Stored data
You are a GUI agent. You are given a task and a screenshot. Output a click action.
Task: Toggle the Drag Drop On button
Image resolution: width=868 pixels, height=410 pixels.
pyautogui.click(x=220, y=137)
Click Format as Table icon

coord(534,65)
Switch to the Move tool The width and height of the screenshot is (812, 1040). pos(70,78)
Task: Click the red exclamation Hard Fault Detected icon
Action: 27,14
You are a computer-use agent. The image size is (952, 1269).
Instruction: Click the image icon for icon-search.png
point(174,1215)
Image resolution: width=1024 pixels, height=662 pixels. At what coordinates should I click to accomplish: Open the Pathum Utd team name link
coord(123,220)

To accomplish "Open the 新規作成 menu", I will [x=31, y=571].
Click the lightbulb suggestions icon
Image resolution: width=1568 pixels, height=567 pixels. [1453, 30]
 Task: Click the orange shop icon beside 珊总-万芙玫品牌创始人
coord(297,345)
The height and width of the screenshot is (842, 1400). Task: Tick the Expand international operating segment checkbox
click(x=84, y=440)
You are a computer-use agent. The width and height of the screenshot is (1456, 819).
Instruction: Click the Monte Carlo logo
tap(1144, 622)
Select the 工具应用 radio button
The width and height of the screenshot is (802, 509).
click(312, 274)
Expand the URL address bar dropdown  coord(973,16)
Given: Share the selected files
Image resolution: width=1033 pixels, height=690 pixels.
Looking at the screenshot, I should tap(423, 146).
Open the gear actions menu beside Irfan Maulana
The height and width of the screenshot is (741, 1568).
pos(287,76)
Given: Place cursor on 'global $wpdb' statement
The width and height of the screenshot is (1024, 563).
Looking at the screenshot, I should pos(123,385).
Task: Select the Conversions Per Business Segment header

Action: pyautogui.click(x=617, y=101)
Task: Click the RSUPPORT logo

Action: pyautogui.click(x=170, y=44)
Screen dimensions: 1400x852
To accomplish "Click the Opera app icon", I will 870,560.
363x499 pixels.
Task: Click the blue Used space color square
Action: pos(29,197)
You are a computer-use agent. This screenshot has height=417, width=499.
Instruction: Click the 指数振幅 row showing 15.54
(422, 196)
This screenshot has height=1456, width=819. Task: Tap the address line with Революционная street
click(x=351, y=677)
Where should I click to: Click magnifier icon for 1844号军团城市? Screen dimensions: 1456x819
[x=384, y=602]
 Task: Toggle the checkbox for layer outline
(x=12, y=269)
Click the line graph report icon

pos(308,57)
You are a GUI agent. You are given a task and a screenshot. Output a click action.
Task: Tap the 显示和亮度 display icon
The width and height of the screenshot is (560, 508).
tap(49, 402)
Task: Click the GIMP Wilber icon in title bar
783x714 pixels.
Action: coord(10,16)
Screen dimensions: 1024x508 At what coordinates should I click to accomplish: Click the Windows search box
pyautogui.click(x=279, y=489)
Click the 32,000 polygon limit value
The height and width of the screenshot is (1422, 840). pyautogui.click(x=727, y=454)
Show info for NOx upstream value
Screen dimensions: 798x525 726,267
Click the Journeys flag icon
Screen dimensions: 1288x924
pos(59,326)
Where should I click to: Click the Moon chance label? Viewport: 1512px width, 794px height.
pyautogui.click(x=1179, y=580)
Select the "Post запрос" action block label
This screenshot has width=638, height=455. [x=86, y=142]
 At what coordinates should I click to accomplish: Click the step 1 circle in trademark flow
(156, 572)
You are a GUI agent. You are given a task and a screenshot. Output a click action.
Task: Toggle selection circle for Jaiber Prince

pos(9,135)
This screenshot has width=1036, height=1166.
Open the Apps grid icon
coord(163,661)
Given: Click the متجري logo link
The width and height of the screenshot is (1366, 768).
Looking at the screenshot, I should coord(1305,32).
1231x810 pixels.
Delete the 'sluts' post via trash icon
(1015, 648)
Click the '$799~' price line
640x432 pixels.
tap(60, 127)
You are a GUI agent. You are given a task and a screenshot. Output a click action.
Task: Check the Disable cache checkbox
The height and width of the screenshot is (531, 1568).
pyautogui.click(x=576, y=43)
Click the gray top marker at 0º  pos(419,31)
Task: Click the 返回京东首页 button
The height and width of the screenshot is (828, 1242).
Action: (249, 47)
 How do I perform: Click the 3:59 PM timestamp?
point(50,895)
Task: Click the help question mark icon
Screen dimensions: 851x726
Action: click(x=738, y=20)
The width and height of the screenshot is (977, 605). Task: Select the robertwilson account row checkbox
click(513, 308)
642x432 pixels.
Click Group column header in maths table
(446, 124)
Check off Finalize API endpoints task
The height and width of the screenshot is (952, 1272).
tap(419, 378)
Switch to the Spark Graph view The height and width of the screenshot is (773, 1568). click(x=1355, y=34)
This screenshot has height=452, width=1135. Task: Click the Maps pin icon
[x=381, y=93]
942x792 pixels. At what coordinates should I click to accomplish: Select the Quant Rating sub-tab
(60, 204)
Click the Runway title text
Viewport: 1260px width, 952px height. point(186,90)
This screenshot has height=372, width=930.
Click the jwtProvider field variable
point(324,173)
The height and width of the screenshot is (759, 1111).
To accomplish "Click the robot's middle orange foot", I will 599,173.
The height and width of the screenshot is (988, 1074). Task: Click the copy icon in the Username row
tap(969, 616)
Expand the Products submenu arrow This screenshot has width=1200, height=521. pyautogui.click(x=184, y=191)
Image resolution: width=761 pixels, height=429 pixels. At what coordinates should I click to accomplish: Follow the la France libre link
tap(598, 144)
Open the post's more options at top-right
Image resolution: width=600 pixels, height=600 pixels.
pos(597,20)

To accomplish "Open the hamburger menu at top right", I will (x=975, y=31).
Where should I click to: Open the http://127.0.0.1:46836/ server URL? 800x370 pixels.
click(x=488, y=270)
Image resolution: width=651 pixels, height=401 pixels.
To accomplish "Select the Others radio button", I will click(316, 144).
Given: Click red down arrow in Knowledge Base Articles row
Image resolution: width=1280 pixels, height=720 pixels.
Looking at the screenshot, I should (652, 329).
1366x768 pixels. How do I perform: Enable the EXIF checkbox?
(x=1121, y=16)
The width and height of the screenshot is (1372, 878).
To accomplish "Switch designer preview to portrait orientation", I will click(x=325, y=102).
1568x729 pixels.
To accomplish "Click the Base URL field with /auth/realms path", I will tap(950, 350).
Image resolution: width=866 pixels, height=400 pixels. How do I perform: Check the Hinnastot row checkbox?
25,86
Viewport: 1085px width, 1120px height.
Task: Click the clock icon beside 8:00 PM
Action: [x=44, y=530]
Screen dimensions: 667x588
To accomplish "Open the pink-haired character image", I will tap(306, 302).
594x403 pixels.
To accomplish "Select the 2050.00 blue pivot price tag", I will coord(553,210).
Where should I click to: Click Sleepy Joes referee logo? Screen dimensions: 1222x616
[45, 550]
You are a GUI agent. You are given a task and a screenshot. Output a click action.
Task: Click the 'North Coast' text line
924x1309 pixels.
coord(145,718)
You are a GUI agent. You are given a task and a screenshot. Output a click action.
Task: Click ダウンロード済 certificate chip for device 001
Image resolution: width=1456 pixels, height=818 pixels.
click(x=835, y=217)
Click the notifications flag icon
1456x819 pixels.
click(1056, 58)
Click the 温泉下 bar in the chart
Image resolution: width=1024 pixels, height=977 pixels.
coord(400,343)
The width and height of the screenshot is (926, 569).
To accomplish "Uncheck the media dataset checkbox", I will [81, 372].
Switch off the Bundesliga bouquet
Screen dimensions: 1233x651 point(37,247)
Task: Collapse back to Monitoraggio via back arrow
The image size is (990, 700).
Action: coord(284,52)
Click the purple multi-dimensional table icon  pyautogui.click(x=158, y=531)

== WHAT NEEDS TO BE DONE ==
Retype every line of the stored data above without any changes.

== EXERCISE OUTPUT ==
You are a GUI agent. You are given a task and a screenshot. Output a click action.
Task: Toggle the Drag Drop On button
Image resolution: width=868 pixels, height=410 pixels.
pyautogui.click(x=220, y=137)
Click Format as Table icon

coord(534,65)
Switch to the Move tool The width and height of the screenshot is (812, 1040). pos(70,78)
Task: Click the red exclamation Hard Fault Detected icon
Action: 27,14
You are a computer-use agent. The image size is (952, 1269).
Instruction: Click the image icon for icon-search.png
point(174,1215)
Image resolution: width=1024 pixels, height=662 pixels. At what coordinates should I click to accomplish: Open the Pathum Utd team name link
coord(123,220)

To accomplish "Open the 新規作成 menu", I will [x=31, y=571].
Click the lightbulb suggestions icon
Image resolution: width=1568 pixels, height=567 pixels. [1453, 30]
 Task: Click the orange shop icon beside 珊总-万芙玫品牌创始人
coord(297,345)
The height and width of the screenshot is (842, 1400). Task: Tick the Expand international operating segment checkbox
click(x=84, y=440)
You are a computer-use agent. The width and height of the screenshot is (1456, 819).
Instruction: Click the Monte Carlo logo
tap(1144, 622)
Select the 工具应用 radio button
The width and height of the screenshot is (802, 509).
click(312, 274)
Expand the URL address bar dropdown  coord(973,16)
Given: Share the selected files
Image resolution: width=1033 pixels, height=690 pixels.
Looking at the screenshot, I should tap(423, 146).
Open the gear actions menu beside Irfan Maulana
The height and width of the screenshot is (741, 1568).
pos(287,76)
Given: Place cursor on 'global $wpdb' statement
The width and height of the screenshot is (1024, 563).
Looking at the screenshot, I should pos(123,385).
Task: Select the Conversions Per Business Segment header

Action: pyautogui.click(x=617, y=101)
Task: Click the RSUPPORT logo

Action: pyautogui.click(x=170, y=44)
Screen dimensions: 1400x852
To accomplish "Click the Opera app icon", I will 870,560.
363x499 pixels.
Task: Click the blue Used space color square
Action: pos(29,197)
You are a computer-use agent. This screenshot has height=417, width=499.
Instruction: Click the 指数振幅 row showing 15.54
(422, 196)
This screenshot has height=1456, width=819. Task: Tap the address line with Революционная street
click(x=351, y=677)
Where should I click to: Click magnifier icon for 1844号军团城市? Screen dimensions: 1456x819
[x=384, y=602]
 Task: Toggle the checkbox for layer outline
(x=12, y=269)
Click the line graph report icon

pos(308,57)
You are a GUI agent. You are given a task and a screenshot. Output a click action.
Task: Tap the 显示和亮度 display icon
The width and height of the screenshot is (560, 508).
tap(49, 402)
Task: Click the GIMP Wilber icon in title bar
783x714 pixels.
Action: coord(10,16)
Screen dimensions: 1024x508 At what coordinates should I click to accomplish: Click the Windows search box
pyautogui.click(x=279, y=489)
Click the 32,000 polygon limit value
The height and width of the screenshot is (1422, 840). pyautogui.click(x=727, y=454)
Show info for NOx upstream value
Screen dimensions: 798x525 726,267
Click the Journeys flag icon
Screen dimensions: 1288x924
pos(59,326)
Where should I click to: Click the Moon chance label? Viewport: 1512px width, 794px height.
pyautogui.click(x=1179, y=580)
Select the "Post запрос" action block label
This screenshot has width=638, height=455. [x=86, y=142]
 At what coordinates should I click to accomplish: Click the step 1 circle in trademark flow
(156, 572)
You are a GUI agent. You are given a task and a screenshot. Output a click action.
Task: Toggle selection circle for Jaiber Prince

pos(9,135)
This screenshot has width=1036, height=1166.
Open the Apps grid icon
coord(163,661)
Given: Click the متجري logo link
The width and height of the screenshot is (1366, 768).
Looking at the screenshot, I should coord(1305,32).
1231x810 pixels.
Delete the 'sluts' post via trash icon
(1015, 648)
Click the '$799~' price line
640x432 pixels.
tap(60, 127)
You are a GUI agent. You are given a task and a screenshot. Output a click action.
Task: Check the Disable cache checkbox
The height and width of the screenshot is (531, 1568).
pyautogui.click(x=576, y=43)
Click the gray top marker at 0º  pos(419,31)
Task: Click the 返回京东首页 button
The height and width of the screenshot is (828, 1242).
Action: (249, 47)
 How do I perform: Click the 3:59 PM timestamp?
point(50,895)
Task: Click the help question mark icon
Screen dimensions: 851x726
Action: click(x=738, y=20)
The width and height of the screenshot is (977, 605). Task: Select the robertwilson account row checkbox
click(513, 308)
642x432 pixels.
Click Group column header in maths table
(446, 124)
Check off Finalize API endpoints task
The height and width of the screenshot is (952, 1272).
tap(419, 378)
Switch to the Spark Graph view The height and width of the screenshot is (773, 1568). click(x=1355, y=34)
This screenshot has height=452, width=1135. Task: Click the Maps pin icon
[x=381, y=93]
942x792 pixels. At what coordinates should I click to accomplish: Select the Quant Rating sub-tab
(60, 204)
Click the Runway title text
Viewport: 1260px width, 952px height. point(186,90)
This screenshot has height=372, width=930.
Click the jwtProvider field variable
point(324,173)
The height and width of the screenshot is (759, 1111).
To accomplish "Click the robot's middle orange foot", I will 599,173.
The height and width of the screenshot is (988, 1074). Task: Click the copy icon in the Username row
tap(969, 616)
Expand the Products submenu arrow This screenshot has width=1200, height=521. pyautogui.click(x=184, y=191)
Image resolution: width=761 pixels, height=429 pixels. At what coordinates should I click to accomplish: Follow the la France libre link
tap(598, 144)
Open the post's more options at top-right
Image resolution: width=600 pixels, height=600 pixels.
pos(597,20)

To accomplish "Open the hamburger menu at top right", I will (x=975, y=31).
Where should I click to: Open the http://127.0.0.1:46836/ server URL? 800x370 pixels.
click(x=488, y=270)
Image resolution: width=651 pixels, height=401 pixels.
To accomplish "Select the Others radio button", I will click(316, 144).
Given: Click red down arrow in Knowledge Base Articles row
Image resolution: width=1280 pixels, height=720 pixels.
Looking at the screenshot, I should (652, 329).
1366x768 pixels. How do I perform: Enable the EXIF checkbox?
(x=1121, y=16)
The width and height of the screenshot is (1372, 878).
To accomplish "Switch designer preview to portrait orientation", I will click(x=325, y=102).
1568x729 pixels.
To accomplish "Click the Base URL field with /auth/realms path", I will tap(950, 350).
Image resolution: width=866 pixels, height=400 pixels. How do I perform: Check the Hinnastot row checkbox?
25,86
Viewport: 1085px width, 1120px height.
Task: Click the clock icon beside 8:00 PM
Action: [x=44, y=530]
Screen dimensions: 667x588
To accomplish "Open the pink-haired character image", I will tap(306, 302).
594x403 pixels.
To accomplish "Select the 2050.00 blue pivot price tag", I will coord(553,210).
Where should I click to: Click Sleepy Joes referee logo? Screen dimensions: 1222x616
[45, 550]
You are a GUI agent. You are given a task and a screenshot. Output a click action.
Task: Click the 'North Coast' text line
924x1309 pixels.
coord(145,718)
You are a GUI agent. You are given a task and a screenshot. Output a click action.
Task: Click ダウンロード済 certificate chip for device 001
Image resolution: width=1456 pixels, height=818 pixels.
click(x=835, y=217)
Click the notifications flag icon
1456x819 pixels.
click(1056, 58)
Click the 温泉下 bar in the chart
Image resolution: width=1024 pixels, height=977 pixels.
coord(400,343)
The width and height of the screenshot is (926, 569).
To accomplish "Uncheck the media dataset checkbox", I will [81, 372].
Switch off the Bundesliga bouquet
Screen dimensions: 1233x651 point(37,247)
Task: Collapse back to Monitoraggio via back arrow
The image size is (990, 700).
Action: coord(284,52)
Click the purple multi-dimensional table icon  pyautogui.click(x=158, y=531)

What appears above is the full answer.